When we open almond.js(minified or ugly), it has 323 lines, but interstingly, when we try to go find emptyLines -> pausePoints in pausePoints.js

screen shot 2018-03-26 at 11 15 09 pm

It considers all the statements under line 328 which should be 323.

@jasonLaster
Copy link
Contributor

hmm, that's interesting @AnshulMalik. can you share a bit more... Maybe some surrounding code?

@AnshulMalik
Copy link
Contributor

I did some more follow up work here and found that there are some non-ascii characters present in the file(almond.js) which are causing this behavior. Somehow those are parsed as newlines and the lines end up being 328.

screen shot 2018-04-08 at 12 34 05 pm

screen shot 2018-04-08 at 12 45 18 pm

@jasonLaster
Copy link
Contributor

wow great discovery, i wouldn't have thought of that. Can you please walk us through your process a bit more

@AnshulMalik
Copy link
Contributor

So, here is the process, how I discovered those chars:

  • Download almond.js locally (wget http://s1.xmcdn.com/js/almond.js?v=20180319144900)
  • Open it in editor(vscode in my case)
  • Go to line 193, you'll see there are some characters which are binary and can not be displayed so there is a ? kind of symbol.
  • We can also see the ascii or hex value of character present at that location with hexdump -s 6645 -n 100 -C almond.js

And if we remove those ? symbol chars, the parser works as expected.

@jasonLaster
Copy link
Contributor

jasonLaster commented Apr 13, 2018

CC @jimblandy this might be an interesting pause points bug to investigate...

@jasonLaster jasonLaster changed the title Unable to set a breakpoint [Breakpoints] Unable to set a breakpoint Apr 13, 2018
@jasonLaster jasonLaster changed the title [Breakpoints] Unable to set a breakpoint [Breakpoints] non-ascii characters throw off pause locations Apr 13, 2018
@jasonLaster jasonLaster mentioned this issue Aug 21, 2018
9 tasks
@janodvarko janodvarko mentioned this issue Oct 10, 2018
25 tasks
@loganfsmyth
Copy link
Contributor

There may be other cases I'm missing, but there is two primary issues here. One is easy to fix, but the other is harder.
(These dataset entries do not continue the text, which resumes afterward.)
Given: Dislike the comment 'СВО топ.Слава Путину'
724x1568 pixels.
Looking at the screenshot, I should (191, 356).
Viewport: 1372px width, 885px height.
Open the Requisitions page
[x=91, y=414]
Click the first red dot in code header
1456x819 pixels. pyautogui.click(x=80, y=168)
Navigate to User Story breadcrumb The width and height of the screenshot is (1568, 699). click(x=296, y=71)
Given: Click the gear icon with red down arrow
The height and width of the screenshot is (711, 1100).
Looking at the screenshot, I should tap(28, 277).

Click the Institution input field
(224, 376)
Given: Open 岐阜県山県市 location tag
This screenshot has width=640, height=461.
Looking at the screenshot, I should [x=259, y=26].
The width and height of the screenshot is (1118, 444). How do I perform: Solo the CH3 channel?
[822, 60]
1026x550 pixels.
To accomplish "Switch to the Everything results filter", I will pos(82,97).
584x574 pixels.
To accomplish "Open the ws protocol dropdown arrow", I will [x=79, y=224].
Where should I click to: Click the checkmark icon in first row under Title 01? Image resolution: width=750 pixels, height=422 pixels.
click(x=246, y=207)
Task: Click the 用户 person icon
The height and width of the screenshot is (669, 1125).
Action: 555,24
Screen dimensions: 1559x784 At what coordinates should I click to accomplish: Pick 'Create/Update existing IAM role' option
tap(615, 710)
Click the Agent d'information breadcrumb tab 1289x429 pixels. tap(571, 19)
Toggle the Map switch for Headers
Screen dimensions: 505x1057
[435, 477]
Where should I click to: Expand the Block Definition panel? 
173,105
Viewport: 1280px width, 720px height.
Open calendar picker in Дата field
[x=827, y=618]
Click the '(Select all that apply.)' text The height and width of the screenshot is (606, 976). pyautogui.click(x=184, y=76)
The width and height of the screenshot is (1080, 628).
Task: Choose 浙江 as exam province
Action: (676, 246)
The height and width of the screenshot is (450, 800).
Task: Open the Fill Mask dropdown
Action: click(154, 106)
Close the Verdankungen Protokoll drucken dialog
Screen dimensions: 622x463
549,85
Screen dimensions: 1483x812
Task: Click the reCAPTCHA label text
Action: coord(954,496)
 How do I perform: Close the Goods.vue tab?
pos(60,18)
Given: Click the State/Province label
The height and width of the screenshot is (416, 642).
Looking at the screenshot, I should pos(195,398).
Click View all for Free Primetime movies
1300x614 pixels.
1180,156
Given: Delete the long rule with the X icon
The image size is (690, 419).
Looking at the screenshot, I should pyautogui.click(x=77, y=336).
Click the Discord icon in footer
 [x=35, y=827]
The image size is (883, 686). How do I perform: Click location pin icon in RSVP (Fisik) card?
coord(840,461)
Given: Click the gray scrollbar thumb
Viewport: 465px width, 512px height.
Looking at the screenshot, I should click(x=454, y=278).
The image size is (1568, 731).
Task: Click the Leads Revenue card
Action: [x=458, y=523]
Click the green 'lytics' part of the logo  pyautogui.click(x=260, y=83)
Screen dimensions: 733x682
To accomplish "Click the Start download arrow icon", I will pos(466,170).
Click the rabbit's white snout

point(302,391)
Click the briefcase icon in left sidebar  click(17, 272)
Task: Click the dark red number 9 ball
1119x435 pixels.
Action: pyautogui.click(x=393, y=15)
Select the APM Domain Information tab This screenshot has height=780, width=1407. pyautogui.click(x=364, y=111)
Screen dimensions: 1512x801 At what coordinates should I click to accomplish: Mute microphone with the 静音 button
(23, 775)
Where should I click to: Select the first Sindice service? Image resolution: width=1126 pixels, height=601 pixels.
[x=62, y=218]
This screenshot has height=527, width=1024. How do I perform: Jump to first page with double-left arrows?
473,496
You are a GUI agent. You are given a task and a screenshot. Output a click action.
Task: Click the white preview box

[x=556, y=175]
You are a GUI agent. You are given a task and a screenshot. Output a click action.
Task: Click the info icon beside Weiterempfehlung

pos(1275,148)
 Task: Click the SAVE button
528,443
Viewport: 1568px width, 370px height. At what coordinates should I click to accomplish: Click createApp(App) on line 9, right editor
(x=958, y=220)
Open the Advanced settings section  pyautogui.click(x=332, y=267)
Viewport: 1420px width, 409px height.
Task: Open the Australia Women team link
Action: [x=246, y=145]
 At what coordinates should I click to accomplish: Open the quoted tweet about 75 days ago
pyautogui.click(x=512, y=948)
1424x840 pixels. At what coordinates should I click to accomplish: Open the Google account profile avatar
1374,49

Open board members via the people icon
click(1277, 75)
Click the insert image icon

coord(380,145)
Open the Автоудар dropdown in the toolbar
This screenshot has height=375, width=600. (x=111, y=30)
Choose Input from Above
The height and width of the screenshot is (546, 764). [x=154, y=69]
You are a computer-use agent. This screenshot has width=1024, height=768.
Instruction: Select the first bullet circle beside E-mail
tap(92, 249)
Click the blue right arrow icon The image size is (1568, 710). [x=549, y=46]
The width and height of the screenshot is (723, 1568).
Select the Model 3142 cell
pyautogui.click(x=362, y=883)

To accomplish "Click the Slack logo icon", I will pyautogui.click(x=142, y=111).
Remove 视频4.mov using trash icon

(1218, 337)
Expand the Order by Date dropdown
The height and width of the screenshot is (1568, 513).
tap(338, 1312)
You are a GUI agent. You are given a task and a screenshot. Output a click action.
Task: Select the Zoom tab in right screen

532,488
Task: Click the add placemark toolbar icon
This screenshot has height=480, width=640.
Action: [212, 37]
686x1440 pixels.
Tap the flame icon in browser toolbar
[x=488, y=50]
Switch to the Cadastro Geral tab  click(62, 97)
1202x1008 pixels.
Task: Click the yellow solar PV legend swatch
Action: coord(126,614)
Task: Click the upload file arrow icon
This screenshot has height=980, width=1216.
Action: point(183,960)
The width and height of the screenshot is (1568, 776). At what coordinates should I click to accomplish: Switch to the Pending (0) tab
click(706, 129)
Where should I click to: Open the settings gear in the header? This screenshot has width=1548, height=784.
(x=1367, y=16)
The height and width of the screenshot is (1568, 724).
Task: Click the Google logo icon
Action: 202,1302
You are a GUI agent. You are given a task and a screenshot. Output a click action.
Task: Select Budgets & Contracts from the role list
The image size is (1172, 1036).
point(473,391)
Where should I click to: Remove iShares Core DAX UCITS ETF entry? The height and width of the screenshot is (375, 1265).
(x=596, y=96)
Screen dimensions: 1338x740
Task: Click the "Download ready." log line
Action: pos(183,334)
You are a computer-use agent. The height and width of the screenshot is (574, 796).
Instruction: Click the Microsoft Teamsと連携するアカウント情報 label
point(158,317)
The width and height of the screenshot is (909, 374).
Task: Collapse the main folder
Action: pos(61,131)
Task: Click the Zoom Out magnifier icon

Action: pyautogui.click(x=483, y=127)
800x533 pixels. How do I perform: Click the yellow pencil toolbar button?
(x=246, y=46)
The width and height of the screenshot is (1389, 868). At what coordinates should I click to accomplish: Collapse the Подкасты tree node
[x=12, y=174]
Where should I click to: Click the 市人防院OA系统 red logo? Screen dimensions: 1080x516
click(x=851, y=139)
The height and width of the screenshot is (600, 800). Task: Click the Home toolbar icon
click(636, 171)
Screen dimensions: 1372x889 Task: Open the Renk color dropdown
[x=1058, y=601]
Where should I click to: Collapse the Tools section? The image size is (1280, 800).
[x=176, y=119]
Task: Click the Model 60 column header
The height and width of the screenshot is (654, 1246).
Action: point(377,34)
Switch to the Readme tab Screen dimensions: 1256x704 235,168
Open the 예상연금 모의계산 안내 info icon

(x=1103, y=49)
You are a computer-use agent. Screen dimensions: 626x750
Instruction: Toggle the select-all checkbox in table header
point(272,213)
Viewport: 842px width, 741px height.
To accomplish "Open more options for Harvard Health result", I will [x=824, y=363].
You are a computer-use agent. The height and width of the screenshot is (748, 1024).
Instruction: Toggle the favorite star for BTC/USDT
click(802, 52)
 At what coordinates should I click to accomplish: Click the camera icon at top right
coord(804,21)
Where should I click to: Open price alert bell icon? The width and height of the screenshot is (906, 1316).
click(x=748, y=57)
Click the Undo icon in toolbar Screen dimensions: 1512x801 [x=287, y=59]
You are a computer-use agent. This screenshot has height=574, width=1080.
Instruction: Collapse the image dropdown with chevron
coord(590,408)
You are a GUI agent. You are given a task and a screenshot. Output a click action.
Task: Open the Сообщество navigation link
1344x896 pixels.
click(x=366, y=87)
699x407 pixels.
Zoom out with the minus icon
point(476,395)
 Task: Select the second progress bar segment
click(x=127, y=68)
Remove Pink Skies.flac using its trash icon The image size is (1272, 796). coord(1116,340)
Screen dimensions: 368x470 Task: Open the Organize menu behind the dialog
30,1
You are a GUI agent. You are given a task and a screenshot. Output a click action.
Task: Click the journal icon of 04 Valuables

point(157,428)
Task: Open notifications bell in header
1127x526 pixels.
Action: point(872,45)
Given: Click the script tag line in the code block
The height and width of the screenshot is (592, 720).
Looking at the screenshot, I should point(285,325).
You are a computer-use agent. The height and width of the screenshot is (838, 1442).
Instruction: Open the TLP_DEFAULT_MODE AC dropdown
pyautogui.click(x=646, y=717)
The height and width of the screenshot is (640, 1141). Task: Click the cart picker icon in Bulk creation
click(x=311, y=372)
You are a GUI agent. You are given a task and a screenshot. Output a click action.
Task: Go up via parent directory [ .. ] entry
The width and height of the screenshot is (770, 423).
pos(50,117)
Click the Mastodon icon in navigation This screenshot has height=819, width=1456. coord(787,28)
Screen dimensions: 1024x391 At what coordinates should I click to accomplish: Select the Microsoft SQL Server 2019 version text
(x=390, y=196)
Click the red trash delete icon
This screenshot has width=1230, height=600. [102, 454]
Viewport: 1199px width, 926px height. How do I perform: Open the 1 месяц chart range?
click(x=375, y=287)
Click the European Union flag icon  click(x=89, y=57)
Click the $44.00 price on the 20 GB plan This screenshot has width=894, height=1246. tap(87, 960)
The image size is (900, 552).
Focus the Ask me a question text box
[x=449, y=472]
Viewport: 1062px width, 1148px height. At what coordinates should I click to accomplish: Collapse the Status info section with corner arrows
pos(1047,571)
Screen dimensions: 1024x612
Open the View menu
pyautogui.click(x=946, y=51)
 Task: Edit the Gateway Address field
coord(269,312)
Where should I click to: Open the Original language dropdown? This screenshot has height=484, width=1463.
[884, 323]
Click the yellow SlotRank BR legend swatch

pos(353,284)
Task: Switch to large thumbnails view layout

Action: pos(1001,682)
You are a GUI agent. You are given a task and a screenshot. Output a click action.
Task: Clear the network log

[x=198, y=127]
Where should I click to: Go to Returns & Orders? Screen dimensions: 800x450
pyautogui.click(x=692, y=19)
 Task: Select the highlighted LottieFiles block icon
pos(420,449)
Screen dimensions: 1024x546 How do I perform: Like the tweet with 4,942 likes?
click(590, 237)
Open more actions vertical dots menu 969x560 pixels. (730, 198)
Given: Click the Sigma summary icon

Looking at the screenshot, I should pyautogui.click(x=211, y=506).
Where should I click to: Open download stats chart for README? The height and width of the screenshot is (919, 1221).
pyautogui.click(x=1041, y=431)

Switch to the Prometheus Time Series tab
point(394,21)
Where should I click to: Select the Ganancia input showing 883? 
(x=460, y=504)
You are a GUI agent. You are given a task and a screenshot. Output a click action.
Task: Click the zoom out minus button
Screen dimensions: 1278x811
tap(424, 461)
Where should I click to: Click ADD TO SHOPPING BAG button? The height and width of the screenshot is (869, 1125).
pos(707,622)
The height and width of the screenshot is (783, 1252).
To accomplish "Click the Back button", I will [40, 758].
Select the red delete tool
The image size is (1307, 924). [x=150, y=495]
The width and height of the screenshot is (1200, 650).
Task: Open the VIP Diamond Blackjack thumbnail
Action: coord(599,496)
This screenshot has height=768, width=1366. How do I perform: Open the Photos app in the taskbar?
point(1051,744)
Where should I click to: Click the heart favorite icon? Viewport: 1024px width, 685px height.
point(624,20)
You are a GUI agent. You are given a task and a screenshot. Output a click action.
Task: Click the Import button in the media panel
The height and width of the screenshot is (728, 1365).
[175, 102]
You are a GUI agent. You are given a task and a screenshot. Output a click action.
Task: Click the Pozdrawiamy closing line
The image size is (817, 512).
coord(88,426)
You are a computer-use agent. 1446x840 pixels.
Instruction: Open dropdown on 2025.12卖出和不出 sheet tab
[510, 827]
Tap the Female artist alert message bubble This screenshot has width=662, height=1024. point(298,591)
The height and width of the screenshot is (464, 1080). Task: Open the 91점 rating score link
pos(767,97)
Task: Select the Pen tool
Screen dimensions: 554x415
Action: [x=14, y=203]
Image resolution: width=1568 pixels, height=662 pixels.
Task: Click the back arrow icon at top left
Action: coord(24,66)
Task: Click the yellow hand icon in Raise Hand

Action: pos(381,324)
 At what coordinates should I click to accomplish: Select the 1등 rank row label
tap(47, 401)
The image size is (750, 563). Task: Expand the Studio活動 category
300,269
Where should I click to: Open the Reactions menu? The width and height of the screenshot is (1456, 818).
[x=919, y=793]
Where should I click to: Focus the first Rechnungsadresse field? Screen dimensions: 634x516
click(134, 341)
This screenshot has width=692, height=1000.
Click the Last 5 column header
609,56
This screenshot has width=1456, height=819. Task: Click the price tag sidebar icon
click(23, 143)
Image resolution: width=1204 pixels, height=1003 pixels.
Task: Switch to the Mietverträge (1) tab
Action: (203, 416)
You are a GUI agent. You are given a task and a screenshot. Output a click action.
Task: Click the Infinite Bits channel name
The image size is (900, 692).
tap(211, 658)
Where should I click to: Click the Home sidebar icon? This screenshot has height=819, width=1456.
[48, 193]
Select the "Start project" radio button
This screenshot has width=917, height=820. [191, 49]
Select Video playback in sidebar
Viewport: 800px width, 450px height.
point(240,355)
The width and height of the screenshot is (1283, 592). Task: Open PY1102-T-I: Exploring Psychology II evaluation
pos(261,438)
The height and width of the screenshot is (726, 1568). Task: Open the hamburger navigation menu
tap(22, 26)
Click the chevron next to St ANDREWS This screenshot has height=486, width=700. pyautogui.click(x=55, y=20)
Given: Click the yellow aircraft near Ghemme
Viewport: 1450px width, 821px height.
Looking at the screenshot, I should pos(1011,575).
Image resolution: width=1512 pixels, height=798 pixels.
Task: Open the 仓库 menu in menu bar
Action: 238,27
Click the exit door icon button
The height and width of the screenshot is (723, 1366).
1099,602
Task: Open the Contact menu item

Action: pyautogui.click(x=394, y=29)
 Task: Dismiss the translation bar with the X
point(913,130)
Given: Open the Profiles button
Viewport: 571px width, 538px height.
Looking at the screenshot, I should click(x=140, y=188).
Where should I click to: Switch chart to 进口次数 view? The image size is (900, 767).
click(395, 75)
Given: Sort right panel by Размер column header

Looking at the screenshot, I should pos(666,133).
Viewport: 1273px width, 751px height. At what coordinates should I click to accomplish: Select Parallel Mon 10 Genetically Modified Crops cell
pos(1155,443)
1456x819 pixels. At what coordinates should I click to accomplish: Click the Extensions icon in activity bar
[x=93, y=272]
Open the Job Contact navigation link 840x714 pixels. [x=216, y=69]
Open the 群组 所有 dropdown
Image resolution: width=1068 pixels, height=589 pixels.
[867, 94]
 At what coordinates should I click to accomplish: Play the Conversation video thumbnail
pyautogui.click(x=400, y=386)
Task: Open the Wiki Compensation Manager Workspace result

Essentially, the issue is that JS has 5 newline tokens (\r\n, \r, \n, \u2028, and \u2028), but at least a few places in the codebase assume that it is all \n.

While those two are easy to fix, there's one more that I came across. CodeMirror itself. CodeMirror splits all input code on /\r?\n/ to split the user code into multiple lines. You can kind of configure this in that we can:

  • Do a find-replace str.replace(/\r\n|[\r\n\u2028\u2029]/g, "\n")before calling this.editor.setValue
  • Assign this.editor.doc.splitLines = str => str.split(/\r\n|[\r\n\u2028\u2029]/g); (though this may not be public technically).

The only downside here, which I'm not sure we can resolve easily, but is probably enough of an edge case that we accept it, is that pulling code out of CodeMirror joins all the lines back together with a \n newline character. Unfortunately this has the potential to corrupt otherwise-valid JS code in one specific case (can't think of others). The almonds.js file in this snippet for instance, has this code:

H = {
  '\'': '\'',
  '\\': '\\',
  '\r': 'r',
  '\n': 'n',
  '\t': 't',
  '
': 'u2028',
  '
': 'u2029'
},

In the original user code, the 2 last object keys are two unicode characters, but when copy-pasted from CodeMirror, they are converted to \n. While those two unicode characters are allowed inside strings (as of last month), \n chars are not, pasting the snippet above will produce a syntax error.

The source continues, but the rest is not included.